Go to the line holding "Click the first shortest dark bar" in the entries below and write out exactly every line down to and including the line holding "You are a computer-use agent. The height".

[Collected data]
*** Begin section ***
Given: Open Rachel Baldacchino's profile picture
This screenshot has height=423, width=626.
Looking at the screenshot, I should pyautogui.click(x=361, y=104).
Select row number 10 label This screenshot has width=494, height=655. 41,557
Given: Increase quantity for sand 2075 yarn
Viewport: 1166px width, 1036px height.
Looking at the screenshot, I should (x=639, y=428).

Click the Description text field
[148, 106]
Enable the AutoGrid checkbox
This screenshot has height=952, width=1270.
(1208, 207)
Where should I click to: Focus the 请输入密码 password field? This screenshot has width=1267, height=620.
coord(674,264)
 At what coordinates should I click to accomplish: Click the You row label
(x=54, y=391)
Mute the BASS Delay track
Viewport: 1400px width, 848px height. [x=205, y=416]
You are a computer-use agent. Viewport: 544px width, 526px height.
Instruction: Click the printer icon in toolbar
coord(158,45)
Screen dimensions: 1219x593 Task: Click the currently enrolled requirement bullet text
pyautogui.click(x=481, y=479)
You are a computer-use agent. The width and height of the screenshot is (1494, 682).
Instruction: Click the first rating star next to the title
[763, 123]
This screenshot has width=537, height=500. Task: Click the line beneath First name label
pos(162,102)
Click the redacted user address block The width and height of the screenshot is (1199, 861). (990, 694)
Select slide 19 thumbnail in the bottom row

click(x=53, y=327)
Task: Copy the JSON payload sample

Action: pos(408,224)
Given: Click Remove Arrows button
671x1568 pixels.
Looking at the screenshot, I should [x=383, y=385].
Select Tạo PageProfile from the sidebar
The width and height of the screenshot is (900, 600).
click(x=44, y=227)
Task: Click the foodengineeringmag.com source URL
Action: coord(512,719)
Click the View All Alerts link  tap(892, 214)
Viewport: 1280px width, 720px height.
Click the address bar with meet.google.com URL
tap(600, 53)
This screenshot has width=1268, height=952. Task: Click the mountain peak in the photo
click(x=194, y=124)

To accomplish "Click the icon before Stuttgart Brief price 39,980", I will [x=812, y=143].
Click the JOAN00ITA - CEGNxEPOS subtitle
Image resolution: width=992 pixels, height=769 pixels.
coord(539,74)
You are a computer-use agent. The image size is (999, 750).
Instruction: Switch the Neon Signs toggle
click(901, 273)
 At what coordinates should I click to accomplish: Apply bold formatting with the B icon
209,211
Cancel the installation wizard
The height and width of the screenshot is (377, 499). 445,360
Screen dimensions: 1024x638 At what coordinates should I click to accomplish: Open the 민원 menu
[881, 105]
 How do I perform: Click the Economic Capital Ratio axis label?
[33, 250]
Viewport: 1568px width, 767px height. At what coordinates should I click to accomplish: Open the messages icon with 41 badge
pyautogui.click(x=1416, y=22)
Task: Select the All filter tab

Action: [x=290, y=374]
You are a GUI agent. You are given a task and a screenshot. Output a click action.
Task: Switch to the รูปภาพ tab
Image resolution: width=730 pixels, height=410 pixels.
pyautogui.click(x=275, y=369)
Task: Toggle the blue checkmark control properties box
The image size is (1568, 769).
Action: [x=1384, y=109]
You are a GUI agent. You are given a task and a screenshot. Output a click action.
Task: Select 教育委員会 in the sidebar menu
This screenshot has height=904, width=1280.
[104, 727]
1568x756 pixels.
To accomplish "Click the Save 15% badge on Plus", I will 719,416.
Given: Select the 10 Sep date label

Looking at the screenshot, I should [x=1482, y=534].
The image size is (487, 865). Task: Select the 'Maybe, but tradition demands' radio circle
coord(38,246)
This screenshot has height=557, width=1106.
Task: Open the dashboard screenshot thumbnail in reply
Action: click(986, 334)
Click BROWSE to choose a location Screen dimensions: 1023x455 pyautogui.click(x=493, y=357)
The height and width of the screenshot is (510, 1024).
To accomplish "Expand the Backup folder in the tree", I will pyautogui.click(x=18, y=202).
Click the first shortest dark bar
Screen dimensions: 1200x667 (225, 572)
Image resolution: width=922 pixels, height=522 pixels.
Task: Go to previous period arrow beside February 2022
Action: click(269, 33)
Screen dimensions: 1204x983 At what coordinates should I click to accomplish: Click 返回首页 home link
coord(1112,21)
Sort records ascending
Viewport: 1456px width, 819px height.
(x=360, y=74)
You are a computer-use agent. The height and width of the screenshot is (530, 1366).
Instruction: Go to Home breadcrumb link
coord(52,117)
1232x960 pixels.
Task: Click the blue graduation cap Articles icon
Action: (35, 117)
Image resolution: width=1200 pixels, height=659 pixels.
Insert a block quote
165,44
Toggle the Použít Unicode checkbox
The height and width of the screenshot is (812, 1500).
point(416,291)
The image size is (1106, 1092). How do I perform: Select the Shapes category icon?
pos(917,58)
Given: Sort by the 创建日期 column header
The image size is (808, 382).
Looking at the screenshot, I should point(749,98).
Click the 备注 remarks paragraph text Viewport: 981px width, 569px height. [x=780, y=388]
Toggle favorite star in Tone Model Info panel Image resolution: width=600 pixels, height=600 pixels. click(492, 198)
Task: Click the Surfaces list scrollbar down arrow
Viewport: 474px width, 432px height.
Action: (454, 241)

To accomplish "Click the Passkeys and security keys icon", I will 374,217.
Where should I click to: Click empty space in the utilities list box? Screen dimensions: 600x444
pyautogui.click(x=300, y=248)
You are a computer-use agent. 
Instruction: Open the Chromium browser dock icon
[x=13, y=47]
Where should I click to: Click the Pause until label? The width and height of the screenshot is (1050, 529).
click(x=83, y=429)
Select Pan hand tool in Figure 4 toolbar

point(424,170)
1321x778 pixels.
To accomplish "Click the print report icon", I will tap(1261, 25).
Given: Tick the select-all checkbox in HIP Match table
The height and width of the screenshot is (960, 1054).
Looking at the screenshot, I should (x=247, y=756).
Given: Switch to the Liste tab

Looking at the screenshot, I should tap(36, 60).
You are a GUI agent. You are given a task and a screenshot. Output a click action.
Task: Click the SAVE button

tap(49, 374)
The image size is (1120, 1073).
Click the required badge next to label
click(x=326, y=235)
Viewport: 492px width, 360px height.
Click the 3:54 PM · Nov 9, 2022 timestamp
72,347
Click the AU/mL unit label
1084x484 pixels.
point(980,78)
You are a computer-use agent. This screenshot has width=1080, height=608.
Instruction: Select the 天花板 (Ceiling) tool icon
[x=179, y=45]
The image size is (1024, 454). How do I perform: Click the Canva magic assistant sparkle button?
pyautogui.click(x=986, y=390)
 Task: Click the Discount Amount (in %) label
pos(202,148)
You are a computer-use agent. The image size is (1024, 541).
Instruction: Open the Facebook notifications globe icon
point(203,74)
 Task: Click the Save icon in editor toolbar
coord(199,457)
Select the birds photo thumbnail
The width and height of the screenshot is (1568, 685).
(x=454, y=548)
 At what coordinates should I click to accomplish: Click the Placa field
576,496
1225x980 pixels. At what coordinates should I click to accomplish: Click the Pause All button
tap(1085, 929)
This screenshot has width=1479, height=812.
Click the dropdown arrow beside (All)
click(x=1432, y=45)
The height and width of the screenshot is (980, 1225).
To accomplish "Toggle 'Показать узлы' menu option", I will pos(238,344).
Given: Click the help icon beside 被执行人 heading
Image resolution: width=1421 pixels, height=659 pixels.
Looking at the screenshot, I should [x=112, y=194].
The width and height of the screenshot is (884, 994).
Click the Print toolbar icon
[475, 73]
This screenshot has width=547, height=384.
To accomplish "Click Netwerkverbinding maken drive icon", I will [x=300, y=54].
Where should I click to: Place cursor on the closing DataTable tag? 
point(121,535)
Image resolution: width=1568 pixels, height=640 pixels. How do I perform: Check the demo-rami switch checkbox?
*** End section ***
→ **Solved exercise**
Click the first shortest dark bar
Screen dimensions: 1200x667 (225, 572)
Image resolution: width=922 pixels, height=522 pixels.
Task: Go to previous period arrow beside February 2022
Action: click(269, 33)
Screen dimensions: 1204x983 At what coordinates should I click to accomplish: Click 返回首页 home link
coord(1112,21)
Sort records ascending
Viewport: 1456px width, 819px height.
(x=360, y=74)
You are a computer-use agent. The height and width of the screenshot is (530, 1366).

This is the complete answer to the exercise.